◆ GOAL: Return the lines of the material below, unchanged, from the line containing "Click the INDEX PERFORMANCE title banner" through the line containing "The width and height of the screenshot is (148, 193).", with both of those lines included.
─── AVAILABLE DATA ───
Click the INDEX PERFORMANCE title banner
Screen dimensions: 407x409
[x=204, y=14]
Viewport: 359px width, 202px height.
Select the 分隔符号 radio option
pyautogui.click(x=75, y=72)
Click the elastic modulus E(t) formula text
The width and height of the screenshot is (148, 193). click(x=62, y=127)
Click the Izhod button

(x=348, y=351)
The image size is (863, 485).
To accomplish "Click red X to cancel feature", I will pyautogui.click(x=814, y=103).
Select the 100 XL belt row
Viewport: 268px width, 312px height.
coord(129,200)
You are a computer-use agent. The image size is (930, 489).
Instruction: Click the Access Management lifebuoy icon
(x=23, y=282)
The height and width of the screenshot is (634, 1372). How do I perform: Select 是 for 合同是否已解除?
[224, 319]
───
─── AVAILABLE DATA ───
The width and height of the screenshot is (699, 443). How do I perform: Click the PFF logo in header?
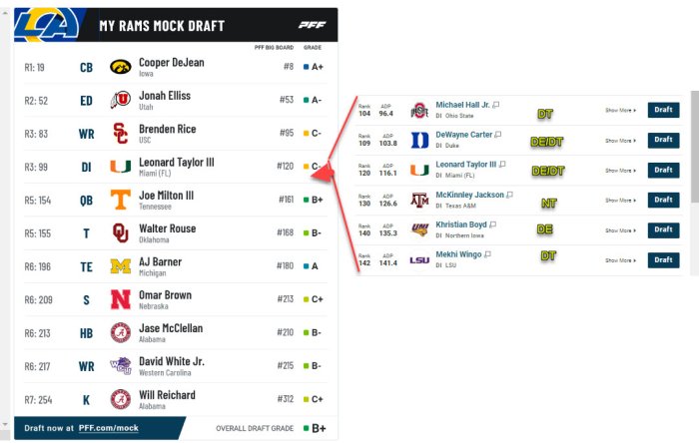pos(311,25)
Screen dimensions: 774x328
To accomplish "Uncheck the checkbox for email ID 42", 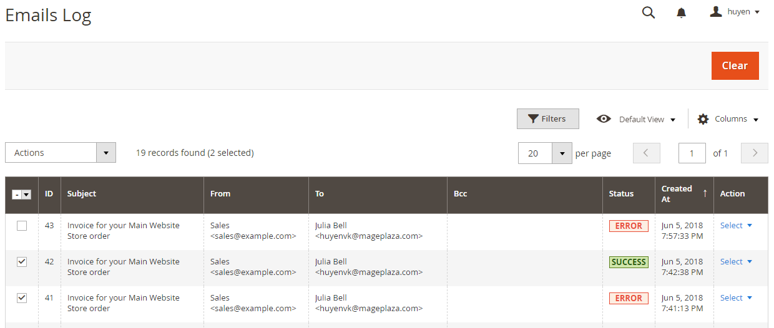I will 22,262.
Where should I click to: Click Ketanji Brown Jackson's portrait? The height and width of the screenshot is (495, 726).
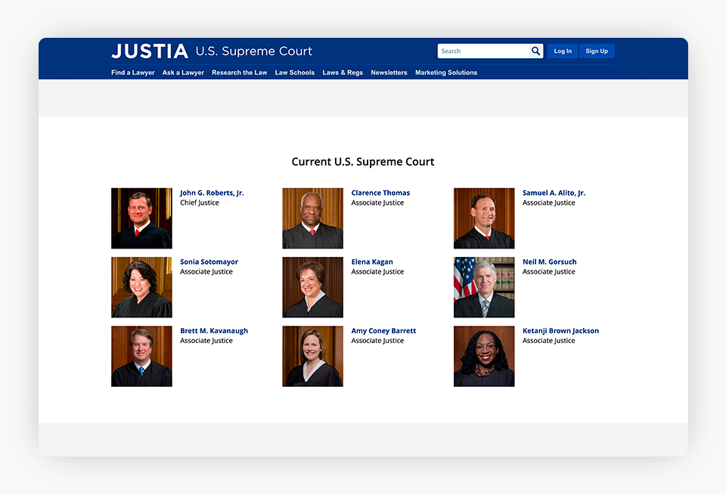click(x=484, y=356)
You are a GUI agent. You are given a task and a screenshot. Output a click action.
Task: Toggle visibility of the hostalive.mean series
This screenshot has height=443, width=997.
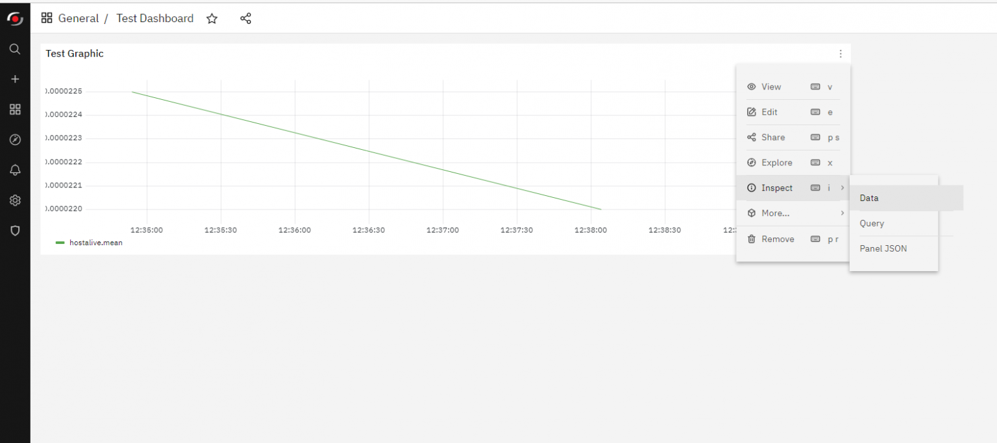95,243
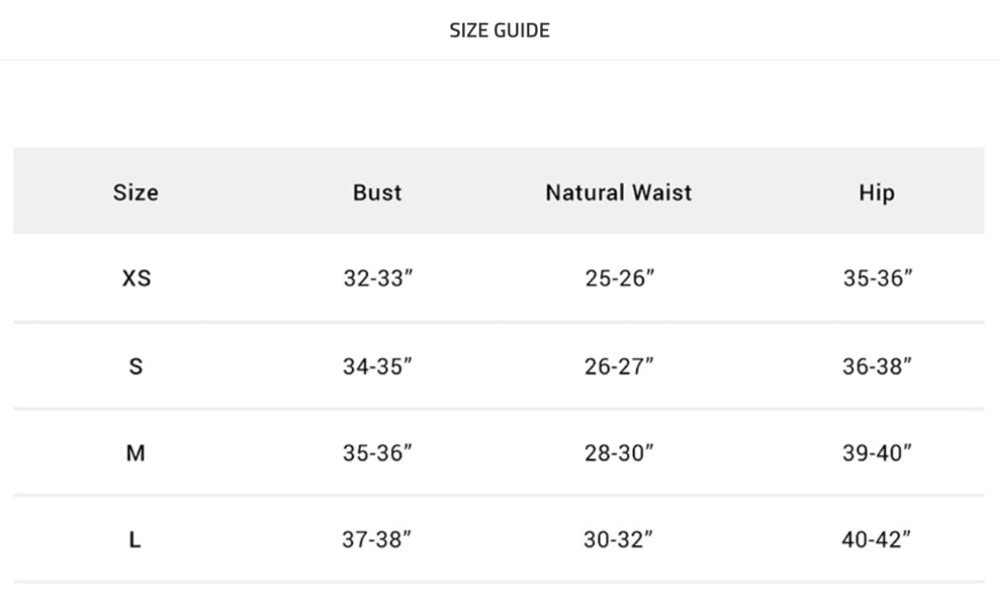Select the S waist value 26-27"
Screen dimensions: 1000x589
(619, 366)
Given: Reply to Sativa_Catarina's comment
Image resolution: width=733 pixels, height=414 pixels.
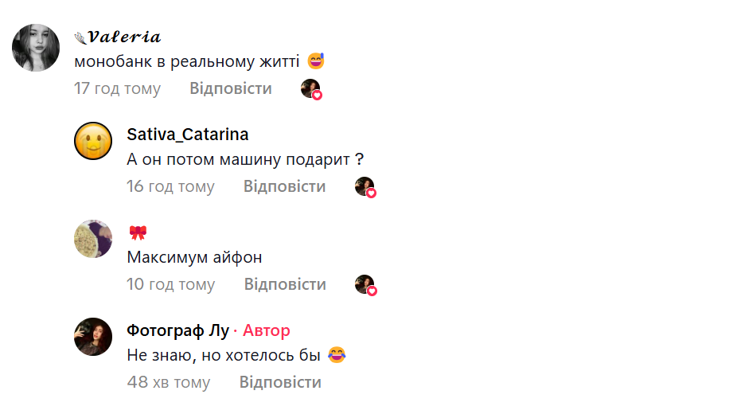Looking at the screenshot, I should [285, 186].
───
─── AVAILABLE DATA ───
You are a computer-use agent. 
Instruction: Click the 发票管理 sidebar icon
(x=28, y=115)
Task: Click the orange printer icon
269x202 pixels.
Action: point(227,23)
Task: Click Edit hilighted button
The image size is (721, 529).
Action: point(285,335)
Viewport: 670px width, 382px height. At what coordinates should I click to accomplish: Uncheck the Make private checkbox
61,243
───
◆ TASK ANSWER:
Click the INDEX PERFORMANCE title banner
Screen dimensions: 407x409
[x=204, y=14]
Viewport: 359px width, 202px height.
Select the 分隔符号 radio option
pyautogui.click(x=75, y=72)
Click the elastic modulus E(t) formula text
The width and height of the screenshot is (148, 193). click(x=62, y=127)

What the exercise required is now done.